> What you are asked to do:
Return the lines below exactly as they appear, please, starting with the first and ending with the one that contains "Increase the FTP".

Data supplied Block Start

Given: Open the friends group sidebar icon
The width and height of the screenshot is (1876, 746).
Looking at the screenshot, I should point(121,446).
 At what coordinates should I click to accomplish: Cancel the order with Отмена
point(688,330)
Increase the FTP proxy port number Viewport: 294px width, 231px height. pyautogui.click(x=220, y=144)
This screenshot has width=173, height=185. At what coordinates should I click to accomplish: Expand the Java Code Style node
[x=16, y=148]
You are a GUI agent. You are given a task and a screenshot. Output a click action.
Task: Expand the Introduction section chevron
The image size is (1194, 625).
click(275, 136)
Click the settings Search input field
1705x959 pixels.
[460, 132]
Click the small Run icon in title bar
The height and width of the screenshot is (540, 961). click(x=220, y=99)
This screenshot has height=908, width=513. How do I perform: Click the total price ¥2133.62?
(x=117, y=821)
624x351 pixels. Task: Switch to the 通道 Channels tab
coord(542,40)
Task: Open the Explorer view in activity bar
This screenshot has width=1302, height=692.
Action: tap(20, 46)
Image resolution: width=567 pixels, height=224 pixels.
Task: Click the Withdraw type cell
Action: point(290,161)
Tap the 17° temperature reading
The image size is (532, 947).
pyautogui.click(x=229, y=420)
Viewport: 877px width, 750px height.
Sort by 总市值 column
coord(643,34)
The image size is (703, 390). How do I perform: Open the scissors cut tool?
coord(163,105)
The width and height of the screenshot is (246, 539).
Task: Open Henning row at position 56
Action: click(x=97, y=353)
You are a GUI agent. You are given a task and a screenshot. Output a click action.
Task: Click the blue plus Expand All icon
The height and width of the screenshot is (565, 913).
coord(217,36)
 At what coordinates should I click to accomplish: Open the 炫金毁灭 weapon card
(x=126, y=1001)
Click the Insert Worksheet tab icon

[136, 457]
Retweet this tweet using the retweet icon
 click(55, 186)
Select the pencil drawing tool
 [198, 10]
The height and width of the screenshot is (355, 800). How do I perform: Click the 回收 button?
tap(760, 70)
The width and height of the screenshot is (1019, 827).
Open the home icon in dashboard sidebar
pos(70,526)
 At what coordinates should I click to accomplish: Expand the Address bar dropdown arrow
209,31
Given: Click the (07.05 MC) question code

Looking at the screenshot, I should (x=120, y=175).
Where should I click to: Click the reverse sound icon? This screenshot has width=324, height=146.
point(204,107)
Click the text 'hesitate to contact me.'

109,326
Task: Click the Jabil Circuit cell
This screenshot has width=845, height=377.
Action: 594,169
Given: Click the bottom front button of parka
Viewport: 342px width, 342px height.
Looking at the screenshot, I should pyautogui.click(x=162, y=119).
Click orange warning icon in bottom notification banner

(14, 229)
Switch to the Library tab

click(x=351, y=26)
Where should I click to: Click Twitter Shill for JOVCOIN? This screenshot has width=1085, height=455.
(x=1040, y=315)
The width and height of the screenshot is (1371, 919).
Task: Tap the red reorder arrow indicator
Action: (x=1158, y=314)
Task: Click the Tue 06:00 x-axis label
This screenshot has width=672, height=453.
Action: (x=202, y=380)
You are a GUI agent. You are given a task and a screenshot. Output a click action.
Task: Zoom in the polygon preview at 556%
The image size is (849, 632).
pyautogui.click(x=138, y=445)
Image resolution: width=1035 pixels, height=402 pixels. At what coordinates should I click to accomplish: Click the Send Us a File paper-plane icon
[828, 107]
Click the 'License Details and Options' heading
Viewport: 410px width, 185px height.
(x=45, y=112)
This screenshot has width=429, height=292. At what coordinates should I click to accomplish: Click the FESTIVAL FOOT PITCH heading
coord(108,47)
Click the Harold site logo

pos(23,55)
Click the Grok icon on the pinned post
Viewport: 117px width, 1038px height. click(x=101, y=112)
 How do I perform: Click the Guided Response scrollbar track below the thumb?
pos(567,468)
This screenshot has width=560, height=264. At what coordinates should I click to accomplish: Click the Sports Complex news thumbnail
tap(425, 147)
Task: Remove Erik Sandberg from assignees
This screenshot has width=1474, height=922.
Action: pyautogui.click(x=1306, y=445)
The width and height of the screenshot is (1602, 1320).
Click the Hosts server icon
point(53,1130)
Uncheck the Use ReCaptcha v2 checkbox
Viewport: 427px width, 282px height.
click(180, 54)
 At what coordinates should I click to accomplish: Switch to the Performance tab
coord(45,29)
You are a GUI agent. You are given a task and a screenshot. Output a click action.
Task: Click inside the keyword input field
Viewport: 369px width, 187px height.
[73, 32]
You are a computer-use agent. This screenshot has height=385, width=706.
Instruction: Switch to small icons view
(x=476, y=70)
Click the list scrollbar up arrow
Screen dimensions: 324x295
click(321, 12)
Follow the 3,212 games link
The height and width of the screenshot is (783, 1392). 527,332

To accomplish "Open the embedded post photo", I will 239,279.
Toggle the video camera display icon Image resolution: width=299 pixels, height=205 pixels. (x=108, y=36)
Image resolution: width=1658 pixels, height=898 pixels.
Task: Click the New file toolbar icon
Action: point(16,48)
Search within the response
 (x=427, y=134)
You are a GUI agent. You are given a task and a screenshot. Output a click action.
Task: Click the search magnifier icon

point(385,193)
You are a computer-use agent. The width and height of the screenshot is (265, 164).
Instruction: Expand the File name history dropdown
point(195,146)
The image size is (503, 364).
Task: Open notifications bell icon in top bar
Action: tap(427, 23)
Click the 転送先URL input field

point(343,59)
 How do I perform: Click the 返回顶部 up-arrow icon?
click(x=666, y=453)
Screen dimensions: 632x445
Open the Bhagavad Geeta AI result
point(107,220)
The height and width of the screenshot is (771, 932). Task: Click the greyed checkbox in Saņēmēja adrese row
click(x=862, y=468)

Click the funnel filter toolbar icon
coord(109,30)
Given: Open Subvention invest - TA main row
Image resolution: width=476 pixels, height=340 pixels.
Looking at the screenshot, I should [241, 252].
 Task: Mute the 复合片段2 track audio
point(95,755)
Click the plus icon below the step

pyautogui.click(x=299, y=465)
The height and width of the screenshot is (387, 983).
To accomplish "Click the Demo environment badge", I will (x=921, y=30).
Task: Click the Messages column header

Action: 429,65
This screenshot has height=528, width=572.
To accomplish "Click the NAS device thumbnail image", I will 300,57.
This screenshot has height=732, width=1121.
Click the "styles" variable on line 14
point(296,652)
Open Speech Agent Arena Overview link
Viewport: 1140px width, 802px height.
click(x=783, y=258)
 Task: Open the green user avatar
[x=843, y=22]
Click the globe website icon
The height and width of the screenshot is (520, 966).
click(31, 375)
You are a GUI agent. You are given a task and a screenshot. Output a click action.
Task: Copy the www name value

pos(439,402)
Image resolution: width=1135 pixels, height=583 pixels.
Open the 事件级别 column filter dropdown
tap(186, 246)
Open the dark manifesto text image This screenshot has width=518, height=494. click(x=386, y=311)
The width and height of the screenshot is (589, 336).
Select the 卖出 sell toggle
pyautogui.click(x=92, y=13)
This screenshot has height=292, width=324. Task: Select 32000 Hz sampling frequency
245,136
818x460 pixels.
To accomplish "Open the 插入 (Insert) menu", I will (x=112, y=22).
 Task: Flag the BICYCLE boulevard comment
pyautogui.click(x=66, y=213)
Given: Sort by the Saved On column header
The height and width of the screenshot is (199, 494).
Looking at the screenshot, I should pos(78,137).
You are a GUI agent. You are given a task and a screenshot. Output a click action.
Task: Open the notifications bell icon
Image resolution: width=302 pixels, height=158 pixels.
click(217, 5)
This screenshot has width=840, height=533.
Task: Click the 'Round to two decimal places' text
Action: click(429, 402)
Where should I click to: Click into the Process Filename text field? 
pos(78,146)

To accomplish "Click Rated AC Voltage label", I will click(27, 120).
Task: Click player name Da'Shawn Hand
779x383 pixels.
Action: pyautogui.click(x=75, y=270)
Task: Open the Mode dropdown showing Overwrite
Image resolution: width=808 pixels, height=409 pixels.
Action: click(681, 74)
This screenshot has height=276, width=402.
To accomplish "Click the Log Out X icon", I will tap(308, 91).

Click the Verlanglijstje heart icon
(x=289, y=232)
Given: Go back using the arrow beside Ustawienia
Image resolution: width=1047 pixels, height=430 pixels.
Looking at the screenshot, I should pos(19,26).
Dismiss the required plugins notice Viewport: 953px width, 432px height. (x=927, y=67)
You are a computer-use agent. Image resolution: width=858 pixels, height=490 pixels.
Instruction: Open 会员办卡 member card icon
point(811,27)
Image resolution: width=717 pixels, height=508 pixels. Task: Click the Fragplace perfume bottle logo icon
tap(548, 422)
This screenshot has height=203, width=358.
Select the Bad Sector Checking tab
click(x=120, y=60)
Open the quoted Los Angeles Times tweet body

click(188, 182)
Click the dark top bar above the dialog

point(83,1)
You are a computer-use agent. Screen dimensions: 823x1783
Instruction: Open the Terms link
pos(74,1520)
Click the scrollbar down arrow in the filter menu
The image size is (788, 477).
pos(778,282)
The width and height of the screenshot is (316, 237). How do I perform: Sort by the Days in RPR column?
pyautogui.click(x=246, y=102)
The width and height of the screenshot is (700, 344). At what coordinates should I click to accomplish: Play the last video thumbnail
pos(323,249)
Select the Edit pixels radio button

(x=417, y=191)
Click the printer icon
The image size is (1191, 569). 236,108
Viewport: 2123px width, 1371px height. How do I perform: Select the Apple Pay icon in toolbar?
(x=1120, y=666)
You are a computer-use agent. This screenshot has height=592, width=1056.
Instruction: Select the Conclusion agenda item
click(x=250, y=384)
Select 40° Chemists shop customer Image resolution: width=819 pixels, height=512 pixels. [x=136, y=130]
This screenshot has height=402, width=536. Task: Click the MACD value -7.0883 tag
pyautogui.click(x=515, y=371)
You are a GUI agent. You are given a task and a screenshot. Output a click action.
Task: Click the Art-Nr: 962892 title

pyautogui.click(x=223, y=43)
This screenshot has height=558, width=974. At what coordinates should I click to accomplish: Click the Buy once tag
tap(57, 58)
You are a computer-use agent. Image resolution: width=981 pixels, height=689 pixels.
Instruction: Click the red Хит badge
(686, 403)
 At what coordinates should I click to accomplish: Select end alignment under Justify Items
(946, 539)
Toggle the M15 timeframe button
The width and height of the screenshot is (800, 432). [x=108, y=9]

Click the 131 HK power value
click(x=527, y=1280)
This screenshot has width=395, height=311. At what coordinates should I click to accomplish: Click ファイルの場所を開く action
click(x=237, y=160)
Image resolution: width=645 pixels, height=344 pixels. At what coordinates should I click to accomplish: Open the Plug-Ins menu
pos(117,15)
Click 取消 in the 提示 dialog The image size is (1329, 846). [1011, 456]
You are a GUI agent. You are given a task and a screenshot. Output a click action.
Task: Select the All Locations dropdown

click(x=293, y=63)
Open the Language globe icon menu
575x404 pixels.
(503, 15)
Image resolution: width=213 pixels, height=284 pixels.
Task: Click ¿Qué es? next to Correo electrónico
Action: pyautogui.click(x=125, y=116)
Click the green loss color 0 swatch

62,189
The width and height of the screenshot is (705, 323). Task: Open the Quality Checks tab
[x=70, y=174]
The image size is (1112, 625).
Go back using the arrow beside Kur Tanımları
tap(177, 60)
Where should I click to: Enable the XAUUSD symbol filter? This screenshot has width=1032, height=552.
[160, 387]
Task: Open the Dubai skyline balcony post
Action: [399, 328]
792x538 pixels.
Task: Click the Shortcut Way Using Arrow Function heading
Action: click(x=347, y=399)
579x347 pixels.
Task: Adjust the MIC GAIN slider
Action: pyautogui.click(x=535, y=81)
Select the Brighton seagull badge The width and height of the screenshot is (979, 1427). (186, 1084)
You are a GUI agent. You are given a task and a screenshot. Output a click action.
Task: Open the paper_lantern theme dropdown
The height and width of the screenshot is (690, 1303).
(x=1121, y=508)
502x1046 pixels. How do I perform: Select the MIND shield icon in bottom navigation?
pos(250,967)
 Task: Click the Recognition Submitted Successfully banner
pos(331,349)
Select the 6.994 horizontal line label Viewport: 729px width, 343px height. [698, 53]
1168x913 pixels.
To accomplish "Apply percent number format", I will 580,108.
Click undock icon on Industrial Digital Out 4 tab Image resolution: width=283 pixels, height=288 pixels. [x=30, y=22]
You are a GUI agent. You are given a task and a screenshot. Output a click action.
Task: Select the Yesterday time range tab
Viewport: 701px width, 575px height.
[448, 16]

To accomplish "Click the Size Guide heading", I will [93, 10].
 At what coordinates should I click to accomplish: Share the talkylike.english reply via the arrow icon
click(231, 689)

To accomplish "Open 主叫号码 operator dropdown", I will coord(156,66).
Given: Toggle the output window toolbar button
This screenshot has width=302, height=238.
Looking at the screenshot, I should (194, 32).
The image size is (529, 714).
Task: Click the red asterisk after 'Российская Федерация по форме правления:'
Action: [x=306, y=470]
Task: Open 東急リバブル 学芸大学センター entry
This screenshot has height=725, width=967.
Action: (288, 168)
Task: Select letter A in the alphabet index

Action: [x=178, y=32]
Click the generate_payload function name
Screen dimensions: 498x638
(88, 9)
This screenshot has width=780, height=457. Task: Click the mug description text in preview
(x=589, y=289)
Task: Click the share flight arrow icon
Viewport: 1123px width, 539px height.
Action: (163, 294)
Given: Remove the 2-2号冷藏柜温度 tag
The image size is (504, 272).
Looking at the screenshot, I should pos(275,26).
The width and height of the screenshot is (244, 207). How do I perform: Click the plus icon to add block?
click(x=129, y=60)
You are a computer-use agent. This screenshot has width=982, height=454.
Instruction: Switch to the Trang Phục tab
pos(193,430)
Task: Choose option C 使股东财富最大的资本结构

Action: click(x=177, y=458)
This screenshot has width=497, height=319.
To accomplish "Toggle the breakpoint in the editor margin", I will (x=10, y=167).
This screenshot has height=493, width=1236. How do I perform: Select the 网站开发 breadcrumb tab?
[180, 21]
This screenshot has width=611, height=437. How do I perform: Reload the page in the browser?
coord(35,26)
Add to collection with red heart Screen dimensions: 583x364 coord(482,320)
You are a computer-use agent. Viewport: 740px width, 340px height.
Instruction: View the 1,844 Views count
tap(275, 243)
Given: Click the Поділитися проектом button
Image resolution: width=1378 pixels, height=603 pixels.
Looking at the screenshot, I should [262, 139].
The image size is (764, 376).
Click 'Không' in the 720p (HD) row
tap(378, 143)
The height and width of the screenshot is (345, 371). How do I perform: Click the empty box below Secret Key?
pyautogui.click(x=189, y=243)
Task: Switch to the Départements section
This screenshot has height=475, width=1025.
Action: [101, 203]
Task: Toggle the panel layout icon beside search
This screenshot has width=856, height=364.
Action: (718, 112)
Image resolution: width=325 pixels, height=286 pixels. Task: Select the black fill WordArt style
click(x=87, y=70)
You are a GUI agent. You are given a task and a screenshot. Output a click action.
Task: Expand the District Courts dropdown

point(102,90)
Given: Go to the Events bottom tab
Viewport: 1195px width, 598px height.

Data supplied Block End

> Reply:
Given: Open the friends group sidebar icon
The width and height of the screenshot is (1876, 746).
Looking at the screenshot, I should point(121,446).
 At what coordinates should I click to accomplish: Cancel the order with Отмена
point(688,330)
Increase the FTP proxy port number Viewport: 294px width, 231px height. pyautogui.click(x=220, y=144)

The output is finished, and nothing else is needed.